> _Instructions for the task_: Nothing but an exact copy of the records is expected here.

>>>

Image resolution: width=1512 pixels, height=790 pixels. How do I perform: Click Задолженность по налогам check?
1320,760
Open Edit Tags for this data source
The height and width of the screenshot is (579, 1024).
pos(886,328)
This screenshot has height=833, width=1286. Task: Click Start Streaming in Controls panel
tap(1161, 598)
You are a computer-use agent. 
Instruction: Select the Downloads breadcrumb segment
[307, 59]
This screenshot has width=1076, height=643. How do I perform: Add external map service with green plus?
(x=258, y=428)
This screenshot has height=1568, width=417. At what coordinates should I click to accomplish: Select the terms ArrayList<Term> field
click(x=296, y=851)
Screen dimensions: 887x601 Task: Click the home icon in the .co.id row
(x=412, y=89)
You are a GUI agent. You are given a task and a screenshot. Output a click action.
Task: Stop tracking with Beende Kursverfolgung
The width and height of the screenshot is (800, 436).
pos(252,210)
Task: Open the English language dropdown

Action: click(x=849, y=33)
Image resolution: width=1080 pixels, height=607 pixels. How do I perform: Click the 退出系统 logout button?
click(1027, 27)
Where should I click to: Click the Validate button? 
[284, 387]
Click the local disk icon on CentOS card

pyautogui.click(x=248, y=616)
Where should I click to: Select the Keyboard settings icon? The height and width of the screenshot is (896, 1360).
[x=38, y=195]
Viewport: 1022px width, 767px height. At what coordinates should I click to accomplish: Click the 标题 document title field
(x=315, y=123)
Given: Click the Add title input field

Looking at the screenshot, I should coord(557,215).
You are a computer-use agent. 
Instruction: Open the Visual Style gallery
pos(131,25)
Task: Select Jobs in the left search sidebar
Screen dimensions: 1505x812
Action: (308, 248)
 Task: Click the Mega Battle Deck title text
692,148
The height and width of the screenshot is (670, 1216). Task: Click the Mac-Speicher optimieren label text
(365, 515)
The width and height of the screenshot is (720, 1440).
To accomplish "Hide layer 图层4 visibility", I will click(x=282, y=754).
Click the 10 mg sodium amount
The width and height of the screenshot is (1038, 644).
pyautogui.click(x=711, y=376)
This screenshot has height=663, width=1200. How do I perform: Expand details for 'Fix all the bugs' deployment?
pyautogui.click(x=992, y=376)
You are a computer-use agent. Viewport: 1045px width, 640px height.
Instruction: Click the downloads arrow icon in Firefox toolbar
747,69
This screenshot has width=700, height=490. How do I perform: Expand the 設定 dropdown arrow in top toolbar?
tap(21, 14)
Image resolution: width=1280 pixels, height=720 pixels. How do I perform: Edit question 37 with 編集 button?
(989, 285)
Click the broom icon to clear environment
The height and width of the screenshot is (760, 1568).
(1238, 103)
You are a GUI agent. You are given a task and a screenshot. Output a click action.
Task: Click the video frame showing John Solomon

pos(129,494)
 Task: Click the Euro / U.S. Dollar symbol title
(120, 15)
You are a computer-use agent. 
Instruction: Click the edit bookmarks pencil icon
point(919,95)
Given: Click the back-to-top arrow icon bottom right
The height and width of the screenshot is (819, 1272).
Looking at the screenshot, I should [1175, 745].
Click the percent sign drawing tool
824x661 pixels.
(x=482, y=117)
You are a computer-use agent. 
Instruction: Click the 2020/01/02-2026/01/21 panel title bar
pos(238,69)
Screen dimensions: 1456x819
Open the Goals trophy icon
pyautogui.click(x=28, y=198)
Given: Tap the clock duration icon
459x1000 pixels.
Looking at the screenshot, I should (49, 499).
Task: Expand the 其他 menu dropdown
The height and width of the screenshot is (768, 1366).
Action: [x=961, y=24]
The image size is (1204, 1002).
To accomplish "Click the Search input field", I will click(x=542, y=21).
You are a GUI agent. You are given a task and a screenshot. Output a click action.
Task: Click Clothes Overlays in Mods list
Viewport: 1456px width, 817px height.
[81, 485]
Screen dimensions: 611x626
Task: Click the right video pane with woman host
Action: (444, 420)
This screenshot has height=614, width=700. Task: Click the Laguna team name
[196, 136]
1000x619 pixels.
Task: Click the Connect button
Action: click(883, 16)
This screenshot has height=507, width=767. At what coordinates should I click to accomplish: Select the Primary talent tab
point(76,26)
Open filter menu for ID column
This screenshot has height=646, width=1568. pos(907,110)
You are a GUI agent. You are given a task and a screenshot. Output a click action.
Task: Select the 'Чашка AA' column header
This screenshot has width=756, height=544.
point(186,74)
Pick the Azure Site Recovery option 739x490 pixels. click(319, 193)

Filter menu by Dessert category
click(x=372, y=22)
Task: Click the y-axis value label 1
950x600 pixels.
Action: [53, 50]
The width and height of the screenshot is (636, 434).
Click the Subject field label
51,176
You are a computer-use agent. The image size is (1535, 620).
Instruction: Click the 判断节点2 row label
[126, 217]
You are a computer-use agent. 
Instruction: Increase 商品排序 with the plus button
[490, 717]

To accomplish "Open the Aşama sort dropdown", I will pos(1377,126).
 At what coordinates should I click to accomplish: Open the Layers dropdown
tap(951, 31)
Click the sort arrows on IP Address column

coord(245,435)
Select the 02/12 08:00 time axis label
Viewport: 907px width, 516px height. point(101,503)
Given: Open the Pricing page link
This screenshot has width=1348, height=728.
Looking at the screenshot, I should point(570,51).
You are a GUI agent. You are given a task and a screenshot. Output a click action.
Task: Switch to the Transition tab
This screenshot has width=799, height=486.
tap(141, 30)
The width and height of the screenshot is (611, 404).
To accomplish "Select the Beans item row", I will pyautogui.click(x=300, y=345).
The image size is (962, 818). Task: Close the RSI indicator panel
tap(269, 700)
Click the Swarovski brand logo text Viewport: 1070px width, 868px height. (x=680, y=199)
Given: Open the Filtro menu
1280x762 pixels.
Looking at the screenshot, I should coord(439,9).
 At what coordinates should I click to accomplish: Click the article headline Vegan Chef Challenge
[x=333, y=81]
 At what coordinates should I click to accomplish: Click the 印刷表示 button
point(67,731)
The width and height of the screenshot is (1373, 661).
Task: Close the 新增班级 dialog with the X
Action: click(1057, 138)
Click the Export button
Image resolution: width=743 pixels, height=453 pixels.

<<<

> _Exercise solution_:
Image resolution: width=1512 pixels, height=790 pixels. How do I perform: Click Задолженность по налогам check?
1320,760
Open Edit Tags for this data source
The height and width of the screenshot is (579, 1024).
pos(886,328)
This screenshot has height=833, width=1286. Task: Click Start Streaming in Controls panel
tap(1161, 598)
You are a computer-use agent. 
Instruction: Select the Downloads breadcrumb segment
[307, 59]
This screenshot has width=1076, height=643. How do I perform: Add external map service with green plus?
(x=258, y=428)
This screenshot has height=1568, width=417. At what coordinates should I click to accomplish: Select the terms ArrayList<Term> field
click(x=296, y=851)
Screen dimensions: 887x601 Task: Click the home icon in the .co.id row
(x=412, y=89)
You are a GUI agent. You are given a task and a screenshot. Output a click action.
Task: Stop tracking with Beende Kursverfolgung
The width and height of the screenshot is (800, 436).
pos(252,210)
Task: Open the English language dropdown

Action: click(x=849, y=33)
Image resolution: width=1080 pixels, height=607 pixels. How do I perform: Click the 退出系统 logout button?
click(1027, 27)
Where should I click to: Click the Validate button? 
[284, 387]
Click the local disk icon on CentOS card

pyautogui.click(x=248, y=616)
Where should I click to: Select the Keyboard settings icon? The height and width of the screenshot is (896, 1360).
[x=38, y=195]
Viewport: 1022px width, 767px height. At what coordinates should I click to accomplish: Click the 标题 document title field
(x=315, y=123)
Given: Click the Add title input field

Looking at the screenshot, I should coord(557,215).
You are a computer-use agent. 
Instruction: Open the Visual Style gallery
pos(131,25)
Task: Select Jobs in the left search sidebar
Screen dimensions: 1505x812
Action: (308, 248)
 Task: Click the Mega Battle Deck title text
692,148
The height and width of the screenshot is (670, 1216). Task: Click the Mac-Speicher optimieren label text
(365, 515)
The width and height of the screenshot is (720, 1440).
To accomplish "Hide layer 图层4 visibility", I will click(x=282, y=754).
Click the 10 mg sodium amount
The width and height of the screenshot is (1038, 644).
pyautogui.click(x=711, y=376)
This screenshot has height=663, width=1200. How do I perform: Expand details for 'Fix all the bugs' deployment?
pyautogui.click(x=992, y=376)
You are a computer-use agent. Viewport: 1045px width, 640px height.
Instruction: Click the downloads arrow icon in Firefox toolbar
747,69
This screenshot has width=700, height=490. How do I perform: Expand the 設定 dropdown arrow in top toolbar?
tap(21, 14)
Image resolution: width=1280 pixels, height=720 pixels. How do I perform: Edit question 37 with 編集 button?
(989, 285)
Click the broom icon to clear environment
The height and width of the screenshot is (760, 1568).
(1238, 103)
You are a GUI agent. You are given a task and a screenshot. Output a click action.
Task: Click the video frame showing John Solomon

pos(129,494)
 Task: Click the Euro / U.S. Dollar symbol title
(120, 15)
You are a computer-use agent. 
Instruction: Click the edit bookmarks pencil icon
point(919,95)
Given: Click the back-to-top arrow icon bottom right
The height and width of the screenshot is (819, 1272).
Looking at the screenshot, I should [1175, 745].
Click the percent sign drawing tool
824x661 pixels.
(x=482, y=117)
You are a computer-use agent. 
Instruction: Click the 2020/01/02-2026/01/21 panel title bar
pos(238,69)
Screen dimensions: 1456x819
Open the Goals trophy icon
pyautogui.click(x=28, y=198)
Given: Tap the clock duration icon
459x1000 pixels.
Looking at the screenshot, I should (49, 499).
Task: Expand the 其他 menu dropdown
The height and width of the screenshot is (768, 1366).
Action: [x=961, y=24]
The image size is (1204, 1002).
To accomplish "Click the Search input field", I will click(x=542, y=21).
You are a GUI agent. You are given a task and a screenshot. Output a click action.
Task: Click Clothes Overlays in Mods list
Viewport: 1456px width, 817px height.
[81, 485]
Screen dimensions: 611x626
Task: Click the right video pane with woman host
Action: (444, 420)
This screenshot has height=614, width=700. Task: Click the Laguna team name
[196, 136]
1000x619 pixels.
Task: Click the Connect button
Action: click(883, 16)
This screenshot has height=507, width=767. At what coordinates should I click to accomplish: Select the Primary talent tab
point(76,26)
Open filter menu for ID column
This screenshot has height=646, width=1568. pos(907,110)
You are a GUI agent. You are given a task and a screenshot. Output a click action.
Task: Select the 'Чашка AA' column header
This screenshot has width=756, height=544.
point(186,74)
Pick the Azure Site Recovery option 739x490 pixels. click(319, 193)

Filter menu by Dessert category
click(x=372, y=22)
Task: Click the y-axis value label 1
950x600 pixels.
Action: [53, 50]
The width and height of the screenshot is (636, 434).
Click the Subject field label
51,176
You are a computer-use agent. The image size is (1535, 620).
Instruction: Click the 判断节点2 row label
[126, 217]
You are a computer-use agent. 
Instruction: Increase 商品排序 with the plus button
[490, 717]

To accomplish "Open the Aşama sort dropdown", I will pos(1377,126).
 At what coordinates should I click to accomplish: Open the Layers dropdown
tap(951, 31)
Click the sort arrows on IP Address column

coord(245,435)
Select the 02/12 08:00 time axis label
Viewport: 907px width, 516px height. point(101,503)
Given: Open the Pricing page link
This screenshot has width=1348, height=728.
Looking at the screenshot, I should point(570,51).
You are a GUI agent. You are given a task and a screenshot. Output a click action.
Task: Switch to the Transition tab
This screenshot has width=799, height=486.
tap(141, 30)
The width and height of the screenshot is (611, 404).
To accomplish "Select the Beans item row", I will pyautogui.click(x=300, y=345).
The image size is (962, 818). Task: Close the RSI indicator panel
tap(269, 700)
Click the Swarovski brand logo text Viewport: 1070px width, 868px height. (x=680, y=199)
Given: Open the Filtro menu
1280x762 pixels.
Looking at the screenshot, I should coord(439,9).
 At what coordinates should I click to accomplish: Click the article headline Vegan Chef Challenge
[x=333, y=81]
 At what coordinates should I click to accomplish: Click the 印刷表示 button
point(67,731)
The width and height of the screenshot is (1373, 661).
Task: Close the 新增班级 dialog with the X
Action: click(1057, 138)
Click the Export button
Image resolution: width=743 pixels, height=453 pixels.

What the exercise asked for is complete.